Ma dove venivano portati e reclusi questi bambini ebrei romani? Presto detto: presso la “Casa dei Catecumeni e dei neofiti” (Collegium Ecclesiasticum Adolescentium Neophytorum), tutt’ora esistente nel Rione i Monti a Roma, istituita nel 1542 da Ignazio di Loyola, fondatore dell’Ordine dei Gesuiti, per convertire gli “infedeli” (ebrei ed islamici). Si calcola che lì siano stati fatti circa 2.000 battesimi forzati di ebrei dal 1614 al 1797. Interessante evidenziare che i costi di questa struttura erano stati beffardamente posti a carico proprio degli ebrei della Capitale. Incuriosito ed inorridito da quanto sopra ho voluto fare maggiori approfondimenti e così è emerso che su questo tema c’è una vastissima bibliografia. Fra i numerosissimi casi certificati mi limito a citare solo quello di Edgardo Mortara, prelevato dai gendarmi dello Stato Pontificio nella notte del 24 giugno del 1858 a Bologna e posto sotto la custodia di Papa Pio IX, evento molto ben descritto nel libro “Prigioniero del Papa Re”, dello storico David Kertzer (New York, 20 febbraio 1948), specializzato in storia politica, demografica e religiosa d’Italia, vincitore del Premio Pulitzer nel 2015.

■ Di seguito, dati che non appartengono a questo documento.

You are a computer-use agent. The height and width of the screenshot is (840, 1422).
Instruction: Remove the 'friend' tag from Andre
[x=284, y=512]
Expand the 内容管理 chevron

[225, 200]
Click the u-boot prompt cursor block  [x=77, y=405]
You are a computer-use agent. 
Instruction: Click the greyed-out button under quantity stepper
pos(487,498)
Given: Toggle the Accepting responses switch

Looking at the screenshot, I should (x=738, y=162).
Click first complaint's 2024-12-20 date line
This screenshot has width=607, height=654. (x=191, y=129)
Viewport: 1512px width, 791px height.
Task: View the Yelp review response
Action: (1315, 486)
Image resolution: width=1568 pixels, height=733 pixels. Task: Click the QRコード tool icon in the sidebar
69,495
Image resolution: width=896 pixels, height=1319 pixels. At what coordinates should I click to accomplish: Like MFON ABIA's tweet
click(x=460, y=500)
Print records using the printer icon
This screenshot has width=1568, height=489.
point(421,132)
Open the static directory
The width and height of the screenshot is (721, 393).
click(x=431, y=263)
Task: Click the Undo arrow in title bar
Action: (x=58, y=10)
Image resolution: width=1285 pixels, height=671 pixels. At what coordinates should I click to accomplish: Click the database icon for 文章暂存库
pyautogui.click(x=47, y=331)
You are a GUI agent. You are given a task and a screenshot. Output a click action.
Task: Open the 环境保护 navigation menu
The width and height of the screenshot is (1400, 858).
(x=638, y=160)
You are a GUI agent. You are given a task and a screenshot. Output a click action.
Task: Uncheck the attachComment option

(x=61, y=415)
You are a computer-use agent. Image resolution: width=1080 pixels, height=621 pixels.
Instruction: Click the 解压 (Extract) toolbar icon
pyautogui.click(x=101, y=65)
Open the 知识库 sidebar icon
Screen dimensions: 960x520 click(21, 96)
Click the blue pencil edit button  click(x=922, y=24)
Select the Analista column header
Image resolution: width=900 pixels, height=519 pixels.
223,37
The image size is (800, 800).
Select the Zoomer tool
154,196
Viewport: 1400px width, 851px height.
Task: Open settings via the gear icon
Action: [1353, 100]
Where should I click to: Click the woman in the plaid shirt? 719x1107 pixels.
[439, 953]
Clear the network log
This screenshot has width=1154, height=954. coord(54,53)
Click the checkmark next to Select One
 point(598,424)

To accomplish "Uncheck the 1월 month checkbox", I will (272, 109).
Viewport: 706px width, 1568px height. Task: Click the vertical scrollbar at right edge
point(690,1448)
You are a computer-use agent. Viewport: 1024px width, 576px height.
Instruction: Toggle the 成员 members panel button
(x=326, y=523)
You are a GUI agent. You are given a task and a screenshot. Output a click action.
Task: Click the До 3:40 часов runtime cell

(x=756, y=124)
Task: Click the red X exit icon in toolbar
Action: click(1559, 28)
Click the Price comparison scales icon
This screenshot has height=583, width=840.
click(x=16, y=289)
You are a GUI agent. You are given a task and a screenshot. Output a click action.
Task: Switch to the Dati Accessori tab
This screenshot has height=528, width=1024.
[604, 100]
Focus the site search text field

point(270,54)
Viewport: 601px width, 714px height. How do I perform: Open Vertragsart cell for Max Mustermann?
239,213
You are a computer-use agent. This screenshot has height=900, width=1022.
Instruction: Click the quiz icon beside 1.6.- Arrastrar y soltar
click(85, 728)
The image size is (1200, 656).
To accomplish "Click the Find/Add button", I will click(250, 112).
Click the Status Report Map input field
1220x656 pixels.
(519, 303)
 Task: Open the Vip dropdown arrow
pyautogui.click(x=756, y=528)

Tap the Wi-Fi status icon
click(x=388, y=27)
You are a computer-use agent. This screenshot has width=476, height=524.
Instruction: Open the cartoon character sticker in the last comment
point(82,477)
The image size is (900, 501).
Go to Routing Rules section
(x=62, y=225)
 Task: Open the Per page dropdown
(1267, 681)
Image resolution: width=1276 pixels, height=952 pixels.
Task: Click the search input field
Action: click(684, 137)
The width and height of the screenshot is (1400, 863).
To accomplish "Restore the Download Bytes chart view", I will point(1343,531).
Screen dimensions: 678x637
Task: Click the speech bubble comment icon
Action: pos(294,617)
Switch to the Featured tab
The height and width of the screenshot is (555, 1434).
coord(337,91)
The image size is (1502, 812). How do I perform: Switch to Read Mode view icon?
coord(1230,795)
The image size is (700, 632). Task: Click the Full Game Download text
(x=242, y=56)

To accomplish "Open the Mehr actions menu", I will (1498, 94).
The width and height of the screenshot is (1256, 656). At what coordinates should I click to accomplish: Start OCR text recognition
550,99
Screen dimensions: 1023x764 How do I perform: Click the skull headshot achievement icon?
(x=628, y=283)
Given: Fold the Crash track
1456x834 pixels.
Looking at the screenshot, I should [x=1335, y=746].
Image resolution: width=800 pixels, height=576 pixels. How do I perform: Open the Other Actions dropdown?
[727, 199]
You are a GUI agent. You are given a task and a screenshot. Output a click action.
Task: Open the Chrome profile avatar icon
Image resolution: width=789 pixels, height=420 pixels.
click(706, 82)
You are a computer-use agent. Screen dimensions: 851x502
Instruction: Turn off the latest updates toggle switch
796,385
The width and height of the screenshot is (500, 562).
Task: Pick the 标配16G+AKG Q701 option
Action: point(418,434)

Del caso “Mortara” si occupò allora anche il “Times”, che con svariati articoli lo portò alla ribalta mondiale. Il Conte Camillo Benso di Cavour manifestò il suo dissenso e l’imperatore d’Austria Francesco Giuseppe con l’imperatore di Francia, Napoleone III, fecero specifici appelli perché il bambino tornasse alla sua famiglia. Papa Pio IX, che nel frattempo aveva imposto di nuovo agli ebrei di vivere chiusi nel Ghetto di Roma, non volle sentire ragioni e rispose con un secco “non possumus”, cioè “non possiamo”, che è la risposta che gli apostoli Pietro e Giovanni dettero ai membri del Sinedrio che chiedevano loro di smettere di parlare ed insegnare nel nome di Gesù. E chiuse dicendo: “Avevo il diritto e l’obbligo di fare ciò che ho fatto per questo ragazzo, e se dovessi farlo lo farei di nuovo”.
Aggiunse poi successivamente: “Or gli Ebrei, che erano figli nella casa di Dio, per la loro durezza e incredulità, divennero cani. E di questi cani ce n’ha pur troppi oggidì in Roma, e li sentiamo latrare per tutte le vie, e ci vanno molestando per tutti i luoghi”. Dato il clamore di questa vicenda, Edgardo Mortara si trasferì a Poitiers, in Francia, dove nel 1870 fu ordinato sacerdote con il nome di don Pio Mortara, in omaggio al Papa. Morì l’11 marzo 1940 a Liegi, dopo aver passato diversi anni in un monastero. Nel settembre 2000 Giovanni Paolo II ha beatificato Papa Pio IX, definendo calunnie queste accuse. Tesi ripresa a viva voce da Vittorio Messori, ma purtroppo smentita da una valanga di inoppugnabili documenti.